Percoset. Darvocet. Percodan. Benzphetamine. Phentermine. Uppers, downers, you name it. All prescription.”
“There’s this thing they do on the street,” Marbury said, “called a rainbow cocktail. You take a whole bunch of pills and
you pick ’em by the color, and then you down the whole thing with Scotch. That’s what we thought he’d been doing. We asked
him to take a Breathalyzer test and he refused. So we handcuffed him and put him in the squad car.”

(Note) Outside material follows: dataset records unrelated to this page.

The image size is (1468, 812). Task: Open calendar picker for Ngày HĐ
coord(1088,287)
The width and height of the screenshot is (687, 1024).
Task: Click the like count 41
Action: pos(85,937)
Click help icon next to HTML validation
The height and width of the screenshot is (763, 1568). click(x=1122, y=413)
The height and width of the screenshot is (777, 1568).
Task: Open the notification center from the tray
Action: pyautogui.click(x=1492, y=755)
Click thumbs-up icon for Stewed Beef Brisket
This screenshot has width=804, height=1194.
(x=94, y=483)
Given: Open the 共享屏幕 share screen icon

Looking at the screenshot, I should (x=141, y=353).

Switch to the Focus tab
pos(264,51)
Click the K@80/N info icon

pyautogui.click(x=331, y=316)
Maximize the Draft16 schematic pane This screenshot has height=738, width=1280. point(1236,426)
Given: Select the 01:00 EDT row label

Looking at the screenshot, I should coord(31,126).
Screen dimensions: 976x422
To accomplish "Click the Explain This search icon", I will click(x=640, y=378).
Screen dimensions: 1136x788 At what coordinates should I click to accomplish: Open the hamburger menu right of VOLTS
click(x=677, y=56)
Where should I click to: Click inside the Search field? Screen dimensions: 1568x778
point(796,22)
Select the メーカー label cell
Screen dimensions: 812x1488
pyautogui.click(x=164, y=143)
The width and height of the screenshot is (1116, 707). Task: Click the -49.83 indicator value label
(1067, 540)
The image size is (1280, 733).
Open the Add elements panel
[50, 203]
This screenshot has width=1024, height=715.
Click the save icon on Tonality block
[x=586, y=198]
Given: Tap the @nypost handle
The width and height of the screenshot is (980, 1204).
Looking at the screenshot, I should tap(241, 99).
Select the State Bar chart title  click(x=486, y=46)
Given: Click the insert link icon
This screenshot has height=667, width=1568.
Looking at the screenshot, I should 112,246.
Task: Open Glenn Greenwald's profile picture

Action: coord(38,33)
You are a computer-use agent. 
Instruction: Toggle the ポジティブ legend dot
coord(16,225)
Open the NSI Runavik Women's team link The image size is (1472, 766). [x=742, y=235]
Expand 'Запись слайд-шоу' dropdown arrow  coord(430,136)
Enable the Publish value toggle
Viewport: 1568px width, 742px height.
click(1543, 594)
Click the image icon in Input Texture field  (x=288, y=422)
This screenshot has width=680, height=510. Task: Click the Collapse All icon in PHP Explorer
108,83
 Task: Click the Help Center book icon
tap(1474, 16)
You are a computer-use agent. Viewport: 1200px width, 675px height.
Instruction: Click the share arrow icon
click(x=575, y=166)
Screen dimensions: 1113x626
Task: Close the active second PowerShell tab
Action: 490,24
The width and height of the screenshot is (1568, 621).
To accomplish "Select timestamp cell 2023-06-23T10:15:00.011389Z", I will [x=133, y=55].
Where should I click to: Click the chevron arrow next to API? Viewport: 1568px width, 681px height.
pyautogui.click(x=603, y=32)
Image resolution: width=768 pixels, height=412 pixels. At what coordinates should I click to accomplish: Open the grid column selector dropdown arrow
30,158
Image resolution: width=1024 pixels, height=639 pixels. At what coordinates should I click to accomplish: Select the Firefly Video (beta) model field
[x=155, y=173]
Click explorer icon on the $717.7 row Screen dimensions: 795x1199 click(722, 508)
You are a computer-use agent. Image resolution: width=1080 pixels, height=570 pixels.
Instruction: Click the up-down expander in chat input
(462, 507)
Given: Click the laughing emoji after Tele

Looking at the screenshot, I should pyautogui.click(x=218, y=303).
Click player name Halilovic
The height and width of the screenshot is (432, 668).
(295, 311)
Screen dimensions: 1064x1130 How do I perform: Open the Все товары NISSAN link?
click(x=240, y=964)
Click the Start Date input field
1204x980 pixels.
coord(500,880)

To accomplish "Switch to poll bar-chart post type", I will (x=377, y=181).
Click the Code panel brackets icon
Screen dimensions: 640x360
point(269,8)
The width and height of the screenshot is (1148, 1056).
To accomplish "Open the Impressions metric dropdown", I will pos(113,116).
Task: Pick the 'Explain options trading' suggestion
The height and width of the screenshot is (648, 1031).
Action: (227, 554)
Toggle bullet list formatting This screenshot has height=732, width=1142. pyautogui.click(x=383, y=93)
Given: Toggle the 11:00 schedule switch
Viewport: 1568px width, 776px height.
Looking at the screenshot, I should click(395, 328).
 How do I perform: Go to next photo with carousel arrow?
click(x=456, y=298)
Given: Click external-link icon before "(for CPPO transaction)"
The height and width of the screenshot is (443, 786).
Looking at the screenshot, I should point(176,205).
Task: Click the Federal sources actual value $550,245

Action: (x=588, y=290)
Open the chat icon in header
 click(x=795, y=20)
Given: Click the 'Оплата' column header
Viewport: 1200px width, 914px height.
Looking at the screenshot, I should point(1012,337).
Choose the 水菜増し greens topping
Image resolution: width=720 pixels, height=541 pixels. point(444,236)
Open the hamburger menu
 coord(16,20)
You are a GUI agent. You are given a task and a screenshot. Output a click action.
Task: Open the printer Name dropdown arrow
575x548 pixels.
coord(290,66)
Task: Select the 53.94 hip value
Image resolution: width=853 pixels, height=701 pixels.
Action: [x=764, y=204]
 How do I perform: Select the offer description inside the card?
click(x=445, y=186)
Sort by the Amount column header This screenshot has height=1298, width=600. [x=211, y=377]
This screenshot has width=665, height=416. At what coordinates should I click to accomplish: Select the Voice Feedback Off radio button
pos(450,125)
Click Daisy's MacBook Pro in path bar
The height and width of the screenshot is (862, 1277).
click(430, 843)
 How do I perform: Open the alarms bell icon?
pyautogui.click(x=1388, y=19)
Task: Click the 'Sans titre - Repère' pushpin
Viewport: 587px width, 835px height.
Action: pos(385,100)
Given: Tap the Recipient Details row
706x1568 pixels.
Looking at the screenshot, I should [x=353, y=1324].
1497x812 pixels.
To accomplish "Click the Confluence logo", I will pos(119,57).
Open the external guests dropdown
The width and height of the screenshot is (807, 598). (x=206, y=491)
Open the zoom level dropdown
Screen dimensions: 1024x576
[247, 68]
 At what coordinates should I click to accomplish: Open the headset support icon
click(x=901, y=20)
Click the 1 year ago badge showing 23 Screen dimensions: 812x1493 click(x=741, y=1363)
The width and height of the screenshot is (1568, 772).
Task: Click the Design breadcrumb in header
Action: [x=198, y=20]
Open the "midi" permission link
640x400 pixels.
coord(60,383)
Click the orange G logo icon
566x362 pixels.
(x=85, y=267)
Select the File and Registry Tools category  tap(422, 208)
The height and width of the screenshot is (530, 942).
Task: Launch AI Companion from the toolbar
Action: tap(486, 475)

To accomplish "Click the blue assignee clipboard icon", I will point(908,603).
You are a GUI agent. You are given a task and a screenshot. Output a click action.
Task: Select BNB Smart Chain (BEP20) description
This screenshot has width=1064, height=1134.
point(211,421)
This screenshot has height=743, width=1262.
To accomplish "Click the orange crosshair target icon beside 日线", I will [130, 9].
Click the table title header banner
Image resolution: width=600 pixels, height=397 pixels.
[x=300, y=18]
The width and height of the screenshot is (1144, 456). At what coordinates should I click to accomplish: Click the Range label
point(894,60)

“We got the handcuffs on before he knew what we were doing,” Giametti said. “Getting him into the car wasn’t so easy. He went
berserk. He kicked. He bit. He body-blocked. You wouldn’t think it to look at him, but he can manage one hell of a body block.
He’s a big guy. He should have played football. I thought we were going to have to call for backup, but we got him in the
car, and then we got back to the station as fast as we could.”
“We were hoping the drive would calm him down,” Marbury said, “and it did some. I mean, he just sat back there singing and
calling us motherwhatevers every few seconds, and he wasn’t jumping around. So we got him back to the station, we start to
take him out of the car, and wham, there he goes again. He slammed into me from the side with his hip hooked out and I fell
on my ass, and then he started to run, and Mike had to go after him, and by that time I was calling for backup, so about thirty
guys showed up just as Mike grabbed him.”